Similar to the derivative, the integral and anti-derivative of $\vec{r}\left(t\right)$ are also defined component-wise:

\begin{align*} \int_a^b\vec{r}\left(t\right)dt&=\left(\int_a^bx\left(t\right)dt,\int_a^by\left(t\right)dt,\int_a^bz\left(t\right)dt\right),\quad\textrm{(integral)}\\ \int\vec{r}\left(t\right)dt&=\left(\int x\left(t\right)dt,\int y\left(t\right)dt,\int z\left(t\right)dt\right).\quad\textrm{(anti-derivative)} \end{align*}

Recall the difference between integral and anti-derivative in one-variable calculus.
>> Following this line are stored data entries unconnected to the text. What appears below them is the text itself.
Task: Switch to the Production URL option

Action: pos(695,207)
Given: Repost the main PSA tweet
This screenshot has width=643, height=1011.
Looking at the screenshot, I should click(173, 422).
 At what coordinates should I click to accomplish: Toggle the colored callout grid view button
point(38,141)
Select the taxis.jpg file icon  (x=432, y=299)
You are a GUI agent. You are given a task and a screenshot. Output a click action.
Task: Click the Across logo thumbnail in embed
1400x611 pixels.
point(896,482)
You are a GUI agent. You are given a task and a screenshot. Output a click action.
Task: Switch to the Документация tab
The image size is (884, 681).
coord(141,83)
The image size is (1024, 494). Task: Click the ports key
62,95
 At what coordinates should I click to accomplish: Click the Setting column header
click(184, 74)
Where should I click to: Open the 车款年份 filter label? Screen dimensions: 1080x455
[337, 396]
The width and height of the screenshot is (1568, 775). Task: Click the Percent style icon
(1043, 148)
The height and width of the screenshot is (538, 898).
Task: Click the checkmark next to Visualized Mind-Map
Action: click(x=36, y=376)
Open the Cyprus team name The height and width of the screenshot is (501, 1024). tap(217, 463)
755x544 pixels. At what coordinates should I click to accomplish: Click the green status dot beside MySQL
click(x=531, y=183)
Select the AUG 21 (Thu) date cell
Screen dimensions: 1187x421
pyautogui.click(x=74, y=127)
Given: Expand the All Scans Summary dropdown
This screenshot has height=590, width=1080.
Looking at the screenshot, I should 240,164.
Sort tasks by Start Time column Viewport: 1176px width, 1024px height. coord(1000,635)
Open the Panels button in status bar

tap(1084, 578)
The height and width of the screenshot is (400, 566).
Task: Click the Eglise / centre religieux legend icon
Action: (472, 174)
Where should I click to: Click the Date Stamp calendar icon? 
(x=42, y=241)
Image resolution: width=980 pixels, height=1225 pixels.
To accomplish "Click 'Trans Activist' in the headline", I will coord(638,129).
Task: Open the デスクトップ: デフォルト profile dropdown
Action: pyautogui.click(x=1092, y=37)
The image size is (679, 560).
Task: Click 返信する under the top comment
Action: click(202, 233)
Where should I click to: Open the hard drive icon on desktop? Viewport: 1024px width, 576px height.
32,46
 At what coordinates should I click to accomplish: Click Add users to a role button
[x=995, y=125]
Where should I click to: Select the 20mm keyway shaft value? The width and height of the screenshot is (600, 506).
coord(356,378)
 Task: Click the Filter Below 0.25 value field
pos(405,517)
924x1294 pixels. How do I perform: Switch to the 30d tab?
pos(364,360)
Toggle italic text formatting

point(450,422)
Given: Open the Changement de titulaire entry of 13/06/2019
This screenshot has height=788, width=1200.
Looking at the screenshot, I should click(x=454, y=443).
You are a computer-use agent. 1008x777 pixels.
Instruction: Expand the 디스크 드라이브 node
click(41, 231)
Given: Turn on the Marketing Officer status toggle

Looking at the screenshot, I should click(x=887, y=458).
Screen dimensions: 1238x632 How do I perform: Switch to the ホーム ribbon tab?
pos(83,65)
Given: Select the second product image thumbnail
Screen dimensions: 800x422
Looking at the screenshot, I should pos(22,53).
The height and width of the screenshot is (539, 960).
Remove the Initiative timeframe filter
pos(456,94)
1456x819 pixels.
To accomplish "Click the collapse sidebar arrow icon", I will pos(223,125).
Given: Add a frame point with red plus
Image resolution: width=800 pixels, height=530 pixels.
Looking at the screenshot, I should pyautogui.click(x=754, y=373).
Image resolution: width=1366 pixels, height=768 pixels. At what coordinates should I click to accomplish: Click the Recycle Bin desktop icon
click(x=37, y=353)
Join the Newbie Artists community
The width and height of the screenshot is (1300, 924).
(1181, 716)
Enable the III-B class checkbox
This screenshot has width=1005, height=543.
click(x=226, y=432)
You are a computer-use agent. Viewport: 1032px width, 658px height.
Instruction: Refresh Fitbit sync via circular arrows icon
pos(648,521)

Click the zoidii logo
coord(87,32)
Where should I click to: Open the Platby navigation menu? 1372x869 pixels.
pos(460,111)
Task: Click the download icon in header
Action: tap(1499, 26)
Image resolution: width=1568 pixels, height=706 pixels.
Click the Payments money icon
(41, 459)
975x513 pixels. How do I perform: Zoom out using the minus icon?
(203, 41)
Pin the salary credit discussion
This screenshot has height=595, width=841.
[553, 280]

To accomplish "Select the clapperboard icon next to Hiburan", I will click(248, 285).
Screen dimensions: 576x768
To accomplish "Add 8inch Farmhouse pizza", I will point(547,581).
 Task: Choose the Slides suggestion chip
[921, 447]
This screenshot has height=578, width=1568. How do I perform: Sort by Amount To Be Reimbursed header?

If $X\left(t\right),Y\left(t\right),Z\left(t\right)$ are real-valued functions satisfying

$$X'\left(t\right)=x\left(t\right),\quad Y'\left(t\right)=y\left(t\right),\quad Z'\left(t\right)=z\left(t\right)$$

then

\begin{align*} \int\vec{r}\left(t\right)dt&=\left(\int x\left(t\right)dt,\int y\left(t\right)dt,\int z\left(t\right)dt\right)\\ &=\left(X\left(t\right)+C_1, Y\left(t\right)+C_2, Z\left(t\right)+C_3\right)\\ &=\left(X\left(t\right), Y\left(t\right), Z\left(t\right)\right)+\left(C_1, C_2, C_3\right) \end{align*}

where $C_1, C_2, C_3$ are arbitrary constants. Moreover, it is important that the Fundamental Theorem of Calculus (FTC) holds for vector-valued functions:

\begin{align*} \int_a^b\vec{r}\left(t\right)dt&=\left(X\left(b\right)-X\left(a\right), Y\left(b\right)-Y\left(a\right), Z\left(b\right)-Z\left(a\right)\right)\\ &=\left(X\left(b\right),Y\left(b\right),Z\left(b\right)\right)-\left(X\left(a\right),Y\left(a\right),Z\left(a\right)\right). \end{align*}

Example. Write $\vec{r}'\left(t\right)=v\left(t\right)$, $\vec{v}'\left(t\right)=\vec{a}\left(t\right)$. Suppose

$$\vec{a}\left(t\right)=\left(\cos t,\sin t\right),\quad \vec{v}\left(0\right)=\left(1,2\right), \quad\vec{r}\left(0\right)=\left(3,4\right),$$

let's compute $\vec{r}\left(t\right)$. First, note that

$$\vec{v}\left(t\right)=\int\vec{a}\left(t\right)dt=\left(\int\cos t\, dt, \int\sin t\, dt\right)=\left(\sin t,-\cos t\right)+\left(C_1,C_2\right)$$

and

$$\left(1,2\right)=\vec{v}\left(0\right)=\left(0,-1\right)+\left(C_1,C_2\right)$$

thus

$$\left(C_1,C_2\right)=\left(1,2\right)-\left(0,-1\right)=\left(1,3\right)$$

from which one has

$$\vec{v}\left(t\right)=\left(\sin t,-\cos t\right)+\left(1,3\right)=\left(\sin t+1, -\cos t+3\right).$$

Next,

$$\vec{r}\left(t\right)=\int\vec{v}\left(t\right)dt=\left(\int\left(\sin t + 1\right) dt, \int\left(-\cos t + 3\right) dt\right)=\left(-\cos t + t, -\sin t +3t\right)+\left(C_3,C_4\right),$$

and we can find $C_3, C_4$ using the initial condition

$$\left(3,4\right)=\vec{v}\left(0\right)=\left(-1,0\right)+\left(C_3,C_4\right)\quad\Rightarrow\quad \left(C_3,C_4\right)=\left(4,4\right).$$

Thus

$$\vec{v}\left(t\right)=\left(4+t-\cos t, 4+3t-\sin t\right).$$

Arc-Length Parametrization

We saw from last section that the parametrization of a curve is not unique. In fact, every curve can be parametrized in inifinitely many ways: given a vector-valued function $\vec{r}\left(t\right)$, we can pick any smooth monotonic function $u\left(\tau\right)$ and compose $\vec{r}\left(t\right)$ with it, obtaining

$$\vec{r}\left(\tau\right):=\vec{r}\left(u\left(\tau\right)\right),$$

which is just a different parametrization of the same curve.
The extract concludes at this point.